# [Consegna]
Trascriva tutte le righe seguenti in una tabella Markdown con le colonne «Numero» e «Contenuto», assegnando a ciascuna un numero progressivo e omettendo le righe vuote.

# [Righe archiviate]
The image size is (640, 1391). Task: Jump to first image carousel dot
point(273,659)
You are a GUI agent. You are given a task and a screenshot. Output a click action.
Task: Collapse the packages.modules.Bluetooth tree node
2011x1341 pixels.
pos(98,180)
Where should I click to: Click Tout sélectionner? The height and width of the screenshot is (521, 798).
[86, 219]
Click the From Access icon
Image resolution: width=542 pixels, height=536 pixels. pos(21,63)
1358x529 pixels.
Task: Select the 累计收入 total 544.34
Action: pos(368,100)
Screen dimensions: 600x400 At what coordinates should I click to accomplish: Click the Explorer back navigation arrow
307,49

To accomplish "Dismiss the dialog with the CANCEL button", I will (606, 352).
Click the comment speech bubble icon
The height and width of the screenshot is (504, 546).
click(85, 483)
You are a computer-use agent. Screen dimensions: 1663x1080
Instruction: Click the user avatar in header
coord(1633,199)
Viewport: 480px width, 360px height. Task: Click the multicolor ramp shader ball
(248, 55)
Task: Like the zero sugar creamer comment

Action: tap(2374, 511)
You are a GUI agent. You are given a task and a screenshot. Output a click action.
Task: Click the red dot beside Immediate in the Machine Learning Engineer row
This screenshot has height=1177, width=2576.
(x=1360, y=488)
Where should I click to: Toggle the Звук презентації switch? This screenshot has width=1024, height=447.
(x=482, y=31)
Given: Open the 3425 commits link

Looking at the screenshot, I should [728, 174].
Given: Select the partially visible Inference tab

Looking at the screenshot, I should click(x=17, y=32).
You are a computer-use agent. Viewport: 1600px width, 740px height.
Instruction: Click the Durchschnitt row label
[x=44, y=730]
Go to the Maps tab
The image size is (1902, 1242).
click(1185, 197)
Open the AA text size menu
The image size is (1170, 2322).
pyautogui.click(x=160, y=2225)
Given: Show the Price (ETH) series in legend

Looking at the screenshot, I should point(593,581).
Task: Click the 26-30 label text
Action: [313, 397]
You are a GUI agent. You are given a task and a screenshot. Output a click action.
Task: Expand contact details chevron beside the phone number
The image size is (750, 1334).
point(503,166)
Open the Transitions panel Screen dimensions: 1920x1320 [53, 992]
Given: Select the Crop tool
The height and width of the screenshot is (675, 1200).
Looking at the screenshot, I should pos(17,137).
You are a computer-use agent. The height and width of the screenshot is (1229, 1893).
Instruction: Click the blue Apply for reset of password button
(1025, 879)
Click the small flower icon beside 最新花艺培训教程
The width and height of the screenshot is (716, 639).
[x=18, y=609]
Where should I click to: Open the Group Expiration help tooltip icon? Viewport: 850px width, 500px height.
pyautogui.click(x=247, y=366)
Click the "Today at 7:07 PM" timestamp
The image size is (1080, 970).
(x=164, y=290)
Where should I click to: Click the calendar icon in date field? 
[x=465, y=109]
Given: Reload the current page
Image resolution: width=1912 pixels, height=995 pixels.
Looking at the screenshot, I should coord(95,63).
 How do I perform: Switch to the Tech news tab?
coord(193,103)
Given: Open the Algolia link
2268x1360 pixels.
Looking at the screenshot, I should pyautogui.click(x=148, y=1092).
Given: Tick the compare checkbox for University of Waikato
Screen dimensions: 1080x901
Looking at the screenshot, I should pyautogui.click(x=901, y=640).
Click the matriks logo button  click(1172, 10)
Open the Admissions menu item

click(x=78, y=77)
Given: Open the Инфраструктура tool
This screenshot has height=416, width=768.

# [Risultato corretto]
| Numero | Contenuto |
|---|---|
| 1 | The image size is (640, 1391). Task: Jump to first image carousel dot |
| 2 | point(273,659) |
| 3 | You are a GUI agent. You are given a task and a screenshot. Output a click action. |
| 4 | Task: Collapse the packages.modules.Bluetooth tree node |
| 5 | 2011x1341 pixels. |
| 6 | pos(98,180) |
| 7 | Where should I click to: Click Tout sélectionner? The height and width of the screenshot is (521, 798). |
| 8 | [86, 219] |
| 9 | Click the From Access icon |
| 10 | Image resolution: width=542 pixels, height=536 pixels. pos(21,63) |
| 11 | 1358x529 pixels. |
| 12 | Task: Select the 累计收入 total 544.34 |
| 13 | Action: pos(368,100) |
| 14 | Screen dimensions: 600x400 At what coordinates should I click to accomplish: Click the Explorer back navigation arrow |
| 15 | 307,49 |
| 16 | To accomplish "Dismiss the dialog with the CANCEL button", I will (606, 352). |
| 17 | Click the comment speech bubble icon |
| 18 | The height and width of the screenshot is (504, 546). |
| 19 | click(85, 483) |
| 20 | You are a computer-use agent. Screen dimensions: 1663x1080 |
| 21 | Instruction: Click the user avatar in header |
| 22 | coord(1633,199) |
| 23 | Viewport: 480px width, 360px height. Task: Click the multicolor ramp shader ball |
| 24 | (248, 55) |
| 25 | Task: Like the zero sugar creamer comment |
| 26 | Action: tap(2374, 511) |
| 27 | You are a GUI agent. You are given a task and a screenshot. Output a click action. |
| 28 | Task: Click the red dot beside Immediate in the Machine Learning Engineer row |
| 29 | This screenshot has height=1177, width=2576. |
| 30 | (x=1360, y=488) |
| 31 | Where should I click to: Toggle the Звук презентації switch? This screenshot has width=1024, height=447. |
| 32 | (x=482, y=31) |
| 33 | Given: Open the 3425 commits link |
| 34 | Looking at the screenshot, I should [728, 174]. |
| 35 | Given: Select the partially visible Inference tab |
| 36 | Looking at the screenshot, I should click(x=17, y=32). |
| 37 | You are a computer-use agent. Viewport: 1600px width, 740px height. |
| 38 | Instruction: Click the Durchschnitt row label |
| 39 | [x=44, y=730] |
| 40 | Go to the Maps tab |
| 41 | The image size is (1902, 1242). |
| 42 | click(1185, 197) |
| 43 | Open the AA text size menu |
| 44 | The image size is (1170, 2322). |
| 45 | pyautogui.click(x=160, y=2225) |
| 46 | Given: Show the Price (ETH) series in legend |
| 47 | Looking at the screenshot, I should point(593,581). |
| 48 | Task: Click the 26-30 label text |
| 49 | Action: [313, 397] |
| 50 | You are a GUI agent. You are given a task and a screenshot. Output a click action. |
| 51 | Task: Expand contact details chevron beside the phone number |
| 52 | The image size is (750, 1334). |
| 53 | point(503,166) |
| 54 | Open the Transitions panel Screen dimensions: 1920x1320 [53, 992] |
| 55 | Given: Select the Crop tool |
| 56 | The height and width of the screenshot is (675, 1200). |
| 57 | Looking at the screenshot, I should pos(17,137). |
| 58 | You are a computer-use agent. The height and width of the screenshot is (1229, 1893). |
| 59 | Instruction: Click the blue Apply for reset of password button |
| 60 | (1025, 879) |
| 61 | Click the small flower icon beside 最新花艺培训教程 |
| 62 | The width and height of the screenshot is (716, 639). |
| 63 | [x=18, y=609] |
| 64 | Where should I click to: Open the Group Expiration help tooltip icon? Viewport: 850px width, 500px height. |
| 65 | pyautogui.click(x=247, y=366) |
| 66 | Click the "Today at 7:07 PM" timestamp |
| 67 | The image size is (1080, 970). |
| 68 | (x=164, y=290) |
| 69 | Where should I click to: Click the calendar icon in date field?  |
| 70 | [x=465, y=109] |
| 71 | Given: Reload the current page |
| 72 | Image resolution: width=1912 pixels, height=995 pixels. |
| 73 | Looking at the screenshot, I should coord(95,63). |
| 74 |  How do I perform: Switch to the Tech news tab? |
| 75 | coord(193,103) |
| 76 | Given: Open the Algolia link |
| 77 | 2268x1360 pixels. |
| 78 | Looking at the screenshot, I should pyautogui.click(x=148, y=1092). |
| 79 | Given: Tick the compare checkbox for University of Waikato |
| 80 | Screen dimensions: 1080x901 |
| 81 | Looking at the screenshot, I should pyautogui.click(x=901, y=640). |
| 82 | Click the matriks logo button  click(1172, 10) |
| 83 | Open the Admissions menu item |
| 84 | click(x=78, y=77) |
| 85 | Given: Open the Инфраструктура tool |
| 86 | This screenshot has height=416, width=768. |